(Beginning of Data to process)

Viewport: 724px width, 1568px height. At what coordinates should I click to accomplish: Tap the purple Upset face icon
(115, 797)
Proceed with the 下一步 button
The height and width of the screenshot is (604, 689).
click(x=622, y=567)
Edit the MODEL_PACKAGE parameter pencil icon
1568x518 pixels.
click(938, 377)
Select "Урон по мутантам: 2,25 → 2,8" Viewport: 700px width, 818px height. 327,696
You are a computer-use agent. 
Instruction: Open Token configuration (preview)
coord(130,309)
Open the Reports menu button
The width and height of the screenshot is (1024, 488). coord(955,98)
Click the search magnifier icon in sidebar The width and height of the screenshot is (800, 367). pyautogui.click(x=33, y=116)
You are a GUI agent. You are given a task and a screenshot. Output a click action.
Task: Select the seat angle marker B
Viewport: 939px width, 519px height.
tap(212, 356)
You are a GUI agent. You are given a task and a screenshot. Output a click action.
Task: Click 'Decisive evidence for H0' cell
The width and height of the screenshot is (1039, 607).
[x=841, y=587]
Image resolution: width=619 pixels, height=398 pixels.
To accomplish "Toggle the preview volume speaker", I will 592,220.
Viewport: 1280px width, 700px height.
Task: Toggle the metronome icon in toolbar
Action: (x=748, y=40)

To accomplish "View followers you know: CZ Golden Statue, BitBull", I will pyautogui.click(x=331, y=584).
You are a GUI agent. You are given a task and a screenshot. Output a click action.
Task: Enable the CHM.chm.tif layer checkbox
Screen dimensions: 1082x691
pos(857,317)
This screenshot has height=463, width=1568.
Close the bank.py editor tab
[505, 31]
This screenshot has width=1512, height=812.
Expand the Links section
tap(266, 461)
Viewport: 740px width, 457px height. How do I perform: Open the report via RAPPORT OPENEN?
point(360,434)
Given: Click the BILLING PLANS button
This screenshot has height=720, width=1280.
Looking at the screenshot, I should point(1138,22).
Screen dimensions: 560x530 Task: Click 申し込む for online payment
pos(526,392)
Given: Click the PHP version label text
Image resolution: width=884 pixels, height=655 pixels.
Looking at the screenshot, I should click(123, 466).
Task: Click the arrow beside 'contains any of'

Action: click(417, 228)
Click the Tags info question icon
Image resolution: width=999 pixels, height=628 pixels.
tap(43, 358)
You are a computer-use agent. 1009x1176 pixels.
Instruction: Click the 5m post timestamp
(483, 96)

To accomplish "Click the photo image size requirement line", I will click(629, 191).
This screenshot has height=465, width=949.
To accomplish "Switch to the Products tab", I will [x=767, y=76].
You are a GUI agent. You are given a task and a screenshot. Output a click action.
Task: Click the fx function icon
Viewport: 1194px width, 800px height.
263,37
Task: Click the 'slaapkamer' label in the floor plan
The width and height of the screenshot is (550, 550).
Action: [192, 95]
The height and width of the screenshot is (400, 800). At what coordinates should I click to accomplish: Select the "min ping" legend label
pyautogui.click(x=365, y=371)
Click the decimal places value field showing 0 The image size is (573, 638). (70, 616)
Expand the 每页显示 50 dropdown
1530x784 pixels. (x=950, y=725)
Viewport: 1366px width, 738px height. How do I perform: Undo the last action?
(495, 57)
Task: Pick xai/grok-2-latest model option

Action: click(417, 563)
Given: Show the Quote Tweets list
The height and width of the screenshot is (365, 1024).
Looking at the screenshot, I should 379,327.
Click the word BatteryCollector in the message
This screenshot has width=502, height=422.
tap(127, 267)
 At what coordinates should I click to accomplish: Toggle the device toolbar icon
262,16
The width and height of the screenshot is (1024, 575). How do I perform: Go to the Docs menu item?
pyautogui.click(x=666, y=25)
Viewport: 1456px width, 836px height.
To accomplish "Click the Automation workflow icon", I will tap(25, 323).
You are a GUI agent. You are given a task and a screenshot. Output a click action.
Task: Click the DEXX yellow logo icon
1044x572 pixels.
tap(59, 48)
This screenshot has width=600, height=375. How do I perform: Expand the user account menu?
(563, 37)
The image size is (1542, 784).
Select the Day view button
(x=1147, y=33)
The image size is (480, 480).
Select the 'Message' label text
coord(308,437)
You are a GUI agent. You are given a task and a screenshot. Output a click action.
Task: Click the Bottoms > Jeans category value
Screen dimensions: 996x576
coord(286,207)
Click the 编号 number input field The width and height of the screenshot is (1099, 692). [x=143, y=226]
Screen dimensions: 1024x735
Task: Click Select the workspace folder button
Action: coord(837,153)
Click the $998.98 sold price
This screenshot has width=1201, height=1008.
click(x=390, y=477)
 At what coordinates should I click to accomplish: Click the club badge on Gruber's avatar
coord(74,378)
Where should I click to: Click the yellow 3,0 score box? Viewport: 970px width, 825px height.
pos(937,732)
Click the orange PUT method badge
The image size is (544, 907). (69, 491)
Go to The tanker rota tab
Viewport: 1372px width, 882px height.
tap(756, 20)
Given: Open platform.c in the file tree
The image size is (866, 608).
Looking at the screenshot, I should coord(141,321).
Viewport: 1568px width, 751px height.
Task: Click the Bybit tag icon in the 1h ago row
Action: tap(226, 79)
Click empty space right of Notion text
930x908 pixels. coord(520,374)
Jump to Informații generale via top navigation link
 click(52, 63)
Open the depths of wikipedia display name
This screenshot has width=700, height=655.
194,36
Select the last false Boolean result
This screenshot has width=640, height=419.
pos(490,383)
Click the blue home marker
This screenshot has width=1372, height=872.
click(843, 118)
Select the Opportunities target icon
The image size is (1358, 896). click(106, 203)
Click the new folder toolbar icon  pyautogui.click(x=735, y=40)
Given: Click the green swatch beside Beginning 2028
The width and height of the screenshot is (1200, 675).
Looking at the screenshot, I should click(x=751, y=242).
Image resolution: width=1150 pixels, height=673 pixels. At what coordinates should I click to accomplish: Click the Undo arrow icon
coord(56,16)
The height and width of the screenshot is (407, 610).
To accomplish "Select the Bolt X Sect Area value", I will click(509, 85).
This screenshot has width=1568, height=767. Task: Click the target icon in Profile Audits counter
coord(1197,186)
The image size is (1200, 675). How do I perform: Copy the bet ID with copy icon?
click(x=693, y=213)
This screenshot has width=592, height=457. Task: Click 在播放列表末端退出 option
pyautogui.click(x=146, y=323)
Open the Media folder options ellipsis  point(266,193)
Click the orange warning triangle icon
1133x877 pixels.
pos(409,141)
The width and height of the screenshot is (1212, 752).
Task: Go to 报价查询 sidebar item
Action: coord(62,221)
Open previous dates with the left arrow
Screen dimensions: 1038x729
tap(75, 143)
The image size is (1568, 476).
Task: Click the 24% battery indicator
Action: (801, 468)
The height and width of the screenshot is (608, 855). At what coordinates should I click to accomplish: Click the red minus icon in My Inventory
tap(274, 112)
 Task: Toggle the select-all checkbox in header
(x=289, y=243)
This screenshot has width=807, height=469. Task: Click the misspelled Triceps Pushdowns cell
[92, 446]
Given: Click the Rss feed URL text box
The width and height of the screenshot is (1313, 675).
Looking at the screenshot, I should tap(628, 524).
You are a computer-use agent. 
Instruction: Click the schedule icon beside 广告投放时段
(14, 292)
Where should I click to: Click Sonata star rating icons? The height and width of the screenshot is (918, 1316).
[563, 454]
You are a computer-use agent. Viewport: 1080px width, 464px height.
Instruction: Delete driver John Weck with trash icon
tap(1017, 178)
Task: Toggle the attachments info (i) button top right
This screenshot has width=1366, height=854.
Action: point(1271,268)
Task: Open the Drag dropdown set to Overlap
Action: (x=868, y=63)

(End of Data to process)

#### [Your objective]
Your answer should be a single number: the count of lines in the entries that hold the string "value".

#### [Answer box]
3